= Beginning of Section =

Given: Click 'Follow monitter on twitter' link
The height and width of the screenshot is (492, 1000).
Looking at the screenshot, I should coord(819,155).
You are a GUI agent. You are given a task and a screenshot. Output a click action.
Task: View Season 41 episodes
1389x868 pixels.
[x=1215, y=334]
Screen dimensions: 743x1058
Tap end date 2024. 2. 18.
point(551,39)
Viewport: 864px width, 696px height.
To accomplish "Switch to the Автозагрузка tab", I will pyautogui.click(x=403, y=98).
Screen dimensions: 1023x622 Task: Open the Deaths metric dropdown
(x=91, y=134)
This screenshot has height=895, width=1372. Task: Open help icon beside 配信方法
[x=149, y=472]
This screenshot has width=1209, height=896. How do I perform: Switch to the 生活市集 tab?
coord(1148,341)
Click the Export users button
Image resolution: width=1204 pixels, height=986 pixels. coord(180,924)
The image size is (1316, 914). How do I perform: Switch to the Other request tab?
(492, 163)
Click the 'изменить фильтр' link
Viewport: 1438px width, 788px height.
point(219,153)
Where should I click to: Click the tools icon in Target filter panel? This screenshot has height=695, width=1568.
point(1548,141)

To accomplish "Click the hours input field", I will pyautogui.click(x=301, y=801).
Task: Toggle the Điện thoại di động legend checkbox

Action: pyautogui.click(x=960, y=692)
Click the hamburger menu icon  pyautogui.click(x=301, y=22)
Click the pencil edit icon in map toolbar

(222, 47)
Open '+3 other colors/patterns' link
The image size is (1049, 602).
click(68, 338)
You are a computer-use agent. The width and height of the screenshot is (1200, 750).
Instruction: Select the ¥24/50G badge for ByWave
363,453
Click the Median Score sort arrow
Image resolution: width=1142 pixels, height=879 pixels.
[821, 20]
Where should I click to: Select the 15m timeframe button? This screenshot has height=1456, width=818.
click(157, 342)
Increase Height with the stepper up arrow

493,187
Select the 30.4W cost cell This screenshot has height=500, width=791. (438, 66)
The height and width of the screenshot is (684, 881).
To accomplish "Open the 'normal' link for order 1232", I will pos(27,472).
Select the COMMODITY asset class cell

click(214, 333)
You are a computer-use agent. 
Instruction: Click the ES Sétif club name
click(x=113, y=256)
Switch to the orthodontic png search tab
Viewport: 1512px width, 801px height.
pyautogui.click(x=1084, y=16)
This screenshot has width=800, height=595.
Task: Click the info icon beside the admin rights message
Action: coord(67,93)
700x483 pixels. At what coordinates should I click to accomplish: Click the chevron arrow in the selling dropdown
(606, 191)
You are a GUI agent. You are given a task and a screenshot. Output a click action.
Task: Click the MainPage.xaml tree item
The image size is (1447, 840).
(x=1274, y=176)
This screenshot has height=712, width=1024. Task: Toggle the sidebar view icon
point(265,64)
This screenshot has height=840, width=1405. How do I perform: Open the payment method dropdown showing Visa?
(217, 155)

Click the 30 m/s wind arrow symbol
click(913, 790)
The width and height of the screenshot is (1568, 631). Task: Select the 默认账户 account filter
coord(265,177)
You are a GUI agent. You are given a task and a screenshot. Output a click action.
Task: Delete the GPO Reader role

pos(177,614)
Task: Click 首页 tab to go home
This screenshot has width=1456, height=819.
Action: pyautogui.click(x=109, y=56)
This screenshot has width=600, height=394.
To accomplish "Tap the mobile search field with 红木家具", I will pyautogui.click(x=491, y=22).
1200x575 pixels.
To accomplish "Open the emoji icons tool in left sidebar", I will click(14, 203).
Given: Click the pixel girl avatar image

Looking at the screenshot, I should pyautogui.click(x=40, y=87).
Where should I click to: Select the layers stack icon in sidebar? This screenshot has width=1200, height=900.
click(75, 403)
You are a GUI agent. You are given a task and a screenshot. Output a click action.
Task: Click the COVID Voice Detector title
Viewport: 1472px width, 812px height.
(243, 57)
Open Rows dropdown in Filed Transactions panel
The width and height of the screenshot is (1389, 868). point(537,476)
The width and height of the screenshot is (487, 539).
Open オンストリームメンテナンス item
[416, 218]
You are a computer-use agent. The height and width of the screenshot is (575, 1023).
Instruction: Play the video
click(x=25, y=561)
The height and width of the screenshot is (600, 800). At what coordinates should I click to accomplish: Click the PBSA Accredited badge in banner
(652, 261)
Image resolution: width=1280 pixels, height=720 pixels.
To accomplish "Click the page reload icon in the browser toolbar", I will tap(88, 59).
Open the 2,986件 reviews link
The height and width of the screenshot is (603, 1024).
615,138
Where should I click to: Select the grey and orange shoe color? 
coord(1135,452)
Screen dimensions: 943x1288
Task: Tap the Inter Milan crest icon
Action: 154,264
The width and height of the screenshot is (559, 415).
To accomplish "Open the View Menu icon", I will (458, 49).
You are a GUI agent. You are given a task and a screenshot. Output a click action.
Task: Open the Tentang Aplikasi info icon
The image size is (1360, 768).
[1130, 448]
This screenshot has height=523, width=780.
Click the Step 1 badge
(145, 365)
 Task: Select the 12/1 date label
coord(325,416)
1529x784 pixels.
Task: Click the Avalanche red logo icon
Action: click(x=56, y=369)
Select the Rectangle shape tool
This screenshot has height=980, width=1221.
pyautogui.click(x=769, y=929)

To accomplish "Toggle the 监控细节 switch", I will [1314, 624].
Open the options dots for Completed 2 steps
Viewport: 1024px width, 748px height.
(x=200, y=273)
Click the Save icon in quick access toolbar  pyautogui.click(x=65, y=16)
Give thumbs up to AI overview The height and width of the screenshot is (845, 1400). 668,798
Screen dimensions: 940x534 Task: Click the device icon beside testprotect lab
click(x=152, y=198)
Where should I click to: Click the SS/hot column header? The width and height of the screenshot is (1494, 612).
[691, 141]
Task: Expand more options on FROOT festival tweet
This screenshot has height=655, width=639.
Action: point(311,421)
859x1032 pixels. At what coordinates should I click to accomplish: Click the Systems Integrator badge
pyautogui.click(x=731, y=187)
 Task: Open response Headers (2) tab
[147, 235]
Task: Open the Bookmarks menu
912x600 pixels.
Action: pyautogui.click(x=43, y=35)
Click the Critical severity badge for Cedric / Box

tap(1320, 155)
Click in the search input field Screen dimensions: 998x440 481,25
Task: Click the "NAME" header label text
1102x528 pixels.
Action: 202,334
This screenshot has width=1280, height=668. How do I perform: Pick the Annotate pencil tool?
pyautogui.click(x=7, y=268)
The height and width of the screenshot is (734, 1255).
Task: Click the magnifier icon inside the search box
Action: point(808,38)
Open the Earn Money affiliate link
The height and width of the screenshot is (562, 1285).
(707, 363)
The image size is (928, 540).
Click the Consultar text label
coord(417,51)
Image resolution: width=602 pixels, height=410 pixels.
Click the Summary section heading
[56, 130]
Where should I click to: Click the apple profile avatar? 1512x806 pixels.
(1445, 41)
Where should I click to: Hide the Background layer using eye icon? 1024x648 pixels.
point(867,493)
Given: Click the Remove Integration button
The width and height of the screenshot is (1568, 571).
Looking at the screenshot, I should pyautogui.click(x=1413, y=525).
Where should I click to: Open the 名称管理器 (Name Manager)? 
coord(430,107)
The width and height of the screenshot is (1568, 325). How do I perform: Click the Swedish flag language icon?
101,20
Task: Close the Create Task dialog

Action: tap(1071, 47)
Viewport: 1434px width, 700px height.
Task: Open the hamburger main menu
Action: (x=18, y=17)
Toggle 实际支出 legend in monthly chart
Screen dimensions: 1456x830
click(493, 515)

= End of Section =

TRY IT: Work out how many lines of the records contain the word "options", and give only that number.

ANSWER TO THIS PROBLEM: 2